Comparación de las técnicas de reacción de polimerasa en cadena en tiempo real y antigenemia para la detección de citomegalovirus en sangre de niños sometidos a trasplantes

Abstract

Background: Cytomegal virus (CMV) infections are an important cause of morbidity and mortality in transplant recipient. To date, the antigenemia assay is the most used technique for diagnostic and management of CMV :infections. However, quantification of CMV viral load by real time polymerase chain reaction (RT-PCR) has becoming the method of choice to detect CMV in a rapid, sensitive and specific manner. Objective: To compare antigenemia and RT-PCR assays in the detection of CMV in blood sample from solid organ and bone marrow transplant (BMT) in children attended at the Dr.
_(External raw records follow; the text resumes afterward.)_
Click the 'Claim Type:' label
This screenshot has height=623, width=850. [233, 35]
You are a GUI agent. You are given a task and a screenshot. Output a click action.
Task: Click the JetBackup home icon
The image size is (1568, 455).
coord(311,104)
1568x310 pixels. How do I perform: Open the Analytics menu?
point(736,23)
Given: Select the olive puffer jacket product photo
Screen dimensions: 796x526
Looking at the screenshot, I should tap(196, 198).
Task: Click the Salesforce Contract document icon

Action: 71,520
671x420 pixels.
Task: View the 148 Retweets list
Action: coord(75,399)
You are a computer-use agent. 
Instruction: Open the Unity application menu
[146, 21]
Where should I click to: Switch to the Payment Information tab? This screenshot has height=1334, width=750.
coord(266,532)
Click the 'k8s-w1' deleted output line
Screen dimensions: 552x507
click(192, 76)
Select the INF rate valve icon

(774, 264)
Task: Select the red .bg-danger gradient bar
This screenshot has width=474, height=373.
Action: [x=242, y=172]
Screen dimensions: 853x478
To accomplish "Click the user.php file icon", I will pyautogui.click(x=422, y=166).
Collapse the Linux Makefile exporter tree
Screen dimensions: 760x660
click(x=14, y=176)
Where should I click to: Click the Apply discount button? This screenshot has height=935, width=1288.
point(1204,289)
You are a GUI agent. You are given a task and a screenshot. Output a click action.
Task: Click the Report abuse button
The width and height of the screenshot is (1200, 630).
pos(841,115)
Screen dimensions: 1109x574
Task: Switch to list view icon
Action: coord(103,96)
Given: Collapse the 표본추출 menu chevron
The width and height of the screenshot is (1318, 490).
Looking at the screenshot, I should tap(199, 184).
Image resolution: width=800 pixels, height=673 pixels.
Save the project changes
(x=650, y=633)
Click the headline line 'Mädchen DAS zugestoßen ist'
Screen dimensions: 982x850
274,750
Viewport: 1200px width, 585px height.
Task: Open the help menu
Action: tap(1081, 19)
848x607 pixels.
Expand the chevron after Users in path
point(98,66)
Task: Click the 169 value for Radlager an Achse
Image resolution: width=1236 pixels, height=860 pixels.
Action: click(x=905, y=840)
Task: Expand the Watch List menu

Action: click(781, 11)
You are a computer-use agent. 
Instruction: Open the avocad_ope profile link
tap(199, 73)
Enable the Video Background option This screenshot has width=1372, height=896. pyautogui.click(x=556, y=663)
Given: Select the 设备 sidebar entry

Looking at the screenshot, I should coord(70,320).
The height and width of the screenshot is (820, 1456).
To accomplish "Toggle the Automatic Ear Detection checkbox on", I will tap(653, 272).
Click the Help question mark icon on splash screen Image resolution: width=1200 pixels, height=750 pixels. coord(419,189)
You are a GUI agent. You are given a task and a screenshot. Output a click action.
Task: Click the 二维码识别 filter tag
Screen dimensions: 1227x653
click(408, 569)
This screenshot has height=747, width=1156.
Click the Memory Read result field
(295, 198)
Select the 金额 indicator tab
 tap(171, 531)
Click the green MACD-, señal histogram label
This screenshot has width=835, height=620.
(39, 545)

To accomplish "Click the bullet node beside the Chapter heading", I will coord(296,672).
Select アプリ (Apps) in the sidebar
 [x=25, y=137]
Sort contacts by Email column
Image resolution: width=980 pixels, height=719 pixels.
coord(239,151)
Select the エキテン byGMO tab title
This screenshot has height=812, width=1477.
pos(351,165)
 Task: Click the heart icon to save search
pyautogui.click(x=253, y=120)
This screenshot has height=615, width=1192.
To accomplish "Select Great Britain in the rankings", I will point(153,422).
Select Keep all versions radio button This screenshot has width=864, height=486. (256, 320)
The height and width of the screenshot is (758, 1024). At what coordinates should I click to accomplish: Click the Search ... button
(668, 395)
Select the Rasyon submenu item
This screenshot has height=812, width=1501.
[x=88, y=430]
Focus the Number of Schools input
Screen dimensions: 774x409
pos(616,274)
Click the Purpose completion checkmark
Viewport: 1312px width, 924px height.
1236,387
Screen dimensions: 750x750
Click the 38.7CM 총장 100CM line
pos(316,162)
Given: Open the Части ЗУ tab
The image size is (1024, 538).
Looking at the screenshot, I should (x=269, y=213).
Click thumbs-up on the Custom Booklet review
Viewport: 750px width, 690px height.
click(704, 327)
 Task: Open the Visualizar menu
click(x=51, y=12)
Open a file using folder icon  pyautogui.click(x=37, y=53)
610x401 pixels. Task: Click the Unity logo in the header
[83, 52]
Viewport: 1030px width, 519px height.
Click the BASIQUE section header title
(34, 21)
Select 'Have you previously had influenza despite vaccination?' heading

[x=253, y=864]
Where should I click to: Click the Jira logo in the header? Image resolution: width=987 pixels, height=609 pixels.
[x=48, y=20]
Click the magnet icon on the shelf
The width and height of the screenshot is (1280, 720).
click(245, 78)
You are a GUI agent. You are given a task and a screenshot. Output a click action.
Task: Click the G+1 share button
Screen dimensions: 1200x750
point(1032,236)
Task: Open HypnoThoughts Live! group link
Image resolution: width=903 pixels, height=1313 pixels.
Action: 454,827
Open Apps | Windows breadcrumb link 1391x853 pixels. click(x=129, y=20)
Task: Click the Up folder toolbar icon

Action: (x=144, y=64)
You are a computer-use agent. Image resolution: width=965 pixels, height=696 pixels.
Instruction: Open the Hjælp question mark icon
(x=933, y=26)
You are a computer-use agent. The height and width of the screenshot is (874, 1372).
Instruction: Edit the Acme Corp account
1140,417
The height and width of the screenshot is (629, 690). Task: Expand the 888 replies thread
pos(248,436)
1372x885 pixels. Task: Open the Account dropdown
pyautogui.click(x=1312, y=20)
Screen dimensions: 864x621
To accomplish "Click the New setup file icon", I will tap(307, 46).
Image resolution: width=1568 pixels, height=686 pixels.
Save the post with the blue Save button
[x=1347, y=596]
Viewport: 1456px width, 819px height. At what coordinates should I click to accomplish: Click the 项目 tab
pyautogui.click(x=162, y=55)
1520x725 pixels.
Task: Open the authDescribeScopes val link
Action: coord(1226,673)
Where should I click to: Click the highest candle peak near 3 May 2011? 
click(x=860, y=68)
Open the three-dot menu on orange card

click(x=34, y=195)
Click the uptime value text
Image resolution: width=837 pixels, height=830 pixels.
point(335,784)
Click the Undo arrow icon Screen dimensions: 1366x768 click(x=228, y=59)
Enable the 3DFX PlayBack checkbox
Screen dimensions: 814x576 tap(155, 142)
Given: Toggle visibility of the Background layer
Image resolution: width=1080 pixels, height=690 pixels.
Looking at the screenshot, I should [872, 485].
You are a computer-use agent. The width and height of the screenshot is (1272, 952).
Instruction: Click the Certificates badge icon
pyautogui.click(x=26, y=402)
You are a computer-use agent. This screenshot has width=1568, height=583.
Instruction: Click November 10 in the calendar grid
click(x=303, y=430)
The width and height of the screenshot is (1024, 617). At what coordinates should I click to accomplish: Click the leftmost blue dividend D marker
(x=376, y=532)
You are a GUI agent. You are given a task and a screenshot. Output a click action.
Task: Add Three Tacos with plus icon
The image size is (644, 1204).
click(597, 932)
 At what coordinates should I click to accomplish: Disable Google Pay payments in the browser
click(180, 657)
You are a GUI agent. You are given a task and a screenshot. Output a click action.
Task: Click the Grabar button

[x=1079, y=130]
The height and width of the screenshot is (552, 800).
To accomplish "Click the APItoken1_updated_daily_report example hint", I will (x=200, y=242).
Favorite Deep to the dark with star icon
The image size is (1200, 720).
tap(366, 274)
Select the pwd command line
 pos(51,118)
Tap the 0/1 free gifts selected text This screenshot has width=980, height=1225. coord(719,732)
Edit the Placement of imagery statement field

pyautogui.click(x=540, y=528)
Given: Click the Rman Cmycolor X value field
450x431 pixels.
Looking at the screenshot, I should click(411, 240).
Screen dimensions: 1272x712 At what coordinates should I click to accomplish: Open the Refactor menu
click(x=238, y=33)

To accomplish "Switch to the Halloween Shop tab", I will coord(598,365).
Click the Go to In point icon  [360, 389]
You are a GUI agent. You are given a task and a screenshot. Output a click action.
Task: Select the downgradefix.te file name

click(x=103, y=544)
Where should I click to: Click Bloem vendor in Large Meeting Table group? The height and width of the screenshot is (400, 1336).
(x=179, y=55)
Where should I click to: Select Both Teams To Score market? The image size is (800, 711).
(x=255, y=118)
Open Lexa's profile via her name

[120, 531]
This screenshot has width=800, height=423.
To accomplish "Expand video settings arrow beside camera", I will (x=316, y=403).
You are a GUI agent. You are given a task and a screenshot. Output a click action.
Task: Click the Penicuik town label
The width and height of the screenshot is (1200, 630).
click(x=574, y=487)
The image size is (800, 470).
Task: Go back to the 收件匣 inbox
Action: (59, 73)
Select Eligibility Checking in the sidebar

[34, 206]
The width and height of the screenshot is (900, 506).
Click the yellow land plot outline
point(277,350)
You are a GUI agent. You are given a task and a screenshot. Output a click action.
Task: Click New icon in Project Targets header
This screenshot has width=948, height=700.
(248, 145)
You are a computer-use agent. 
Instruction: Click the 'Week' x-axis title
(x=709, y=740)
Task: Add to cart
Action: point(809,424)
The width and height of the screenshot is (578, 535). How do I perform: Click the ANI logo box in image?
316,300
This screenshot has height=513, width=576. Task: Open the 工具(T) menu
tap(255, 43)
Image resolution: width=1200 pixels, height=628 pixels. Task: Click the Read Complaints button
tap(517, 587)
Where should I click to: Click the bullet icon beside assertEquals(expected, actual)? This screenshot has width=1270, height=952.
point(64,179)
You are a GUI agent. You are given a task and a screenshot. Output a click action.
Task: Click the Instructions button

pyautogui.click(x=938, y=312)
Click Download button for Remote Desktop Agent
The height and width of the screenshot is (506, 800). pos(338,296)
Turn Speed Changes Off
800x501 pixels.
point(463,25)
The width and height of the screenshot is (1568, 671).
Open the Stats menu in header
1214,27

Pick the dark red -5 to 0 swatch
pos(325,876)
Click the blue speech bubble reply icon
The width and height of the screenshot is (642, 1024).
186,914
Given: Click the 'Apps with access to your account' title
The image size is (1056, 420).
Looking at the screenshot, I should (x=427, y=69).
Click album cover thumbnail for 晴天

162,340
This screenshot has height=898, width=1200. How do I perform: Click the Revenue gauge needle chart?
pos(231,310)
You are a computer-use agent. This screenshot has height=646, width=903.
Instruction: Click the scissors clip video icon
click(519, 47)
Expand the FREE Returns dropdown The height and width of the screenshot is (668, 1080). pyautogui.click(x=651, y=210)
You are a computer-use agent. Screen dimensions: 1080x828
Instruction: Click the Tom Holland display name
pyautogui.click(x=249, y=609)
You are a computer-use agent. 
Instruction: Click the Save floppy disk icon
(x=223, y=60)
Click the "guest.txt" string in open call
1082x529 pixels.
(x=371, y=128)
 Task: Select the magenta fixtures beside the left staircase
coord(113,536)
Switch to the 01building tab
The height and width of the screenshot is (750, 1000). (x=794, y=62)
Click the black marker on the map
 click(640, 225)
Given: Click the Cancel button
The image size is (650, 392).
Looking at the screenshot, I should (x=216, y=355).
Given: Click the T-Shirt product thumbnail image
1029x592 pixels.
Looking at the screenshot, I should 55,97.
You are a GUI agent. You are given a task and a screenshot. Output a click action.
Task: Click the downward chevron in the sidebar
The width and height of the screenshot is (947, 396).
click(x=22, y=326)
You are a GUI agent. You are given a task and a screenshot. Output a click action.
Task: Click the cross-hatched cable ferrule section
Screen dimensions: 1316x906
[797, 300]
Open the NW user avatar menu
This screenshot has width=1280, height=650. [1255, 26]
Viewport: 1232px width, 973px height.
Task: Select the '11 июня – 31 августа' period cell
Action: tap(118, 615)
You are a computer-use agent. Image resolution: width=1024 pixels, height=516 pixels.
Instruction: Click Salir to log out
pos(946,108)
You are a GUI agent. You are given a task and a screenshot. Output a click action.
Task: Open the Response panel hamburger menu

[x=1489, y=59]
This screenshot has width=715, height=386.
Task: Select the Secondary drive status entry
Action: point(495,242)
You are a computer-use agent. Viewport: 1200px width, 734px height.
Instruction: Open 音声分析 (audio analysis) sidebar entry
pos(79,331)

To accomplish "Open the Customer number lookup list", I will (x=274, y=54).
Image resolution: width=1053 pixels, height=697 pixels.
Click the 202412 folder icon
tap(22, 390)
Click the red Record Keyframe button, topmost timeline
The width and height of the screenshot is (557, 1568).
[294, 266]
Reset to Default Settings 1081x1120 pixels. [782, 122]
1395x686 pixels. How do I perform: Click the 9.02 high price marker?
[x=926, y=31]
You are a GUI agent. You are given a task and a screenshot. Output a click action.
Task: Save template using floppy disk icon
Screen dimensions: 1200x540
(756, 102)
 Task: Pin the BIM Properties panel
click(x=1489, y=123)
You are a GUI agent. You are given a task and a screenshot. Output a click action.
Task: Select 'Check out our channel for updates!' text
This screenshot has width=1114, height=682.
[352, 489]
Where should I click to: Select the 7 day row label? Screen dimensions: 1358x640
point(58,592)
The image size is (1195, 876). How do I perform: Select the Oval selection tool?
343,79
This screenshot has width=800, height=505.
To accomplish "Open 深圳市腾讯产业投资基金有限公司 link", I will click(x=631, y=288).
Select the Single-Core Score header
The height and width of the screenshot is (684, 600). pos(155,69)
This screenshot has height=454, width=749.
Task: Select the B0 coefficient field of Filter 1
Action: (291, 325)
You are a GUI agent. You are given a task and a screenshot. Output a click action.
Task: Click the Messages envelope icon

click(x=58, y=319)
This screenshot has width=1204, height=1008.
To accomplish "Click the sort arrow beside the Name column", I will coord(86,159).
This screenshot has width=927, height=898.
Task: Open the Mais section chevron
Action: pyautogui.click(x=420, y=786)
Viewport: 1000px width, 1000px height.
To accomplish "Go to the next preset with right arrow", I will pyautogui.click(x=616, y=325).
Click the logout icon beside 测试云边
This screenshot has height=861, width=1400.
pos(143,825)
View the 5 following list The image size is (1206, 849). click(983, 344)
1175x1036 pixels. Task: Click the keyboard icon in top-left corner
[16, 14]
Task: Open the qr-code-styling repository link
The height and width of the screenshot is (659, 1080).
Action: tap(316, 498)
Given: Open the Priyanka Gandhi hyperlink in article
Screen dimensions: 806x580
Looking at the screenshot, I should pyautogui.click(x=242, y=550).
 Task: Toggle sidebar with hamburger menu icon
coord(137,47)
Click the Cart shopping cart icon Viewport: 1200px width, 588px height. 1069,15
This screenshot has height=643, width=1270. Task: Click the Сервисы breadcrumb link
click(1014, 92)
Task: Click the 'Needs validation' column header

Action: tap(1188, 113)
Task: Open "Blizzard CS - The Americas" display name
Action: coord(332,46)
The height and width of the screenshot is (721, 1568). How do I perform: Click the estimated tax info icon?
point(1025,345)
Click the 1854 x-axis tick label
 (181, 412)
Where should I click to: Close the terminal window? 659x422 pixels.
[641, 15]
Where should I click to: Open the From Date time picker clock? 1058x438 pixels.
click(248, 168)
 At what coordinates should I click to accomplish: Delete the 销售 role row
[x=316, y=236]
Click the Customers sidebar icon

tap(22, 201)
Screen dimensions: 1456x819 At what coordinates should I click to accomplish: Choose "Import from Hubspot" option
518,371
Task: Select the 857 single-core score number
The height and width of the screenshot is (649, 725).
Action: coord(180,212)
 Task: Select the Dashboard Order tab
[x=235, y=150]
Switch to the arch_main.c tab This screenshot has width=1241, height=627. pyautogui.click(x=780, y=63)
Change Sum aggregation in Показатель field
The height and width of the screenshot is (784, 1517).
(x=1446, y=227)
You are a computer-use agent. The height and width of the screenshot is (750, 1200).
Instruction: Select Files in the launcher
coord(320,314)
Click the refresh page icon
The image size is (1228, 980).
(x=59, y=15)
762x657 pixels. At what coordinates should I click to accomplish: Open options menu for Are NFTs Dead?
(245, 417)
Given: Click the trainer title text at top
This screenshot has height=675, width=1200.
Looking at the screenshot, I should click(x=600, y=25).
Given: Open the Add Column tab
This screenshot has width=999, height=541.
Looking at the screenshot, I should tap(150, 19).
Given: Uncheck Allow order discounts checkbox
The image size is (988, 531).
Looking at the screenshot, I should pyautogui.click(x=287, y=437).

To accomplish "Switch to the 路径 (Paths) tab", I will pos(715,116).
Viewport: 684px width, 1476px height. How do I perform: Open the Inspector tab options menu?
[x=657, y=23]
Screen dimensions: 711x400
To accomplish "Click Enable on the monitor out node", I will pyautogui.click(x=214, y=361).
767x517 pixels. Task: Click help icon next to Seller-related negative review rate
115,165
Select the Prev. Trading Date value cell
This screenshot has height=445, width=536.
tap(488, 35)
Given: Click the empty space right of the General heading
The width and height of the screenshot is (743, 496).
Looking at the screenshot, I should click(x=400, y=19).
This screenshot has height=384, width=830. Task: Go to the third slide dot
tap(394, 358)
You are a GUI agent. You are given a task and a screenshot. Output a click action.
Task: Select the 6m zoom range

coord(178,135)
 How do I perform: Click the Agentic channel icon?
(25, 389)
Luis Calvo Mackenna Hospital. Methods: In a prospective study, we detect the presence of CMV in blood sample by RT-PCR and antigenemia assays. Results: We analyzed 219 blood samples from 68 children subjected to kidney, liver and BMT. Out of 219 samples analyzed, 147 were negative and 33 were positive for CMV by both techniques. Thirty-seven samples were positive only by RT-PCR and 2 by antigenemia. Considering the antigenemia as a reference, RT-PCR shows 94%, 80%, 34% and 99% sensitivity, specificity, positive and negative predictive values, respectively. The kappa coefficient between both techniques was 0.528. Conclusion: Quantitative determination of CMV viral load by RT-PCR is a sensitive technique with excellent negative predictive value compared to antigenemia. Our results support the use of RT-PCR as a technique that might facilitate the diagnostic and treatment of active CMV infection in pediatric transplants.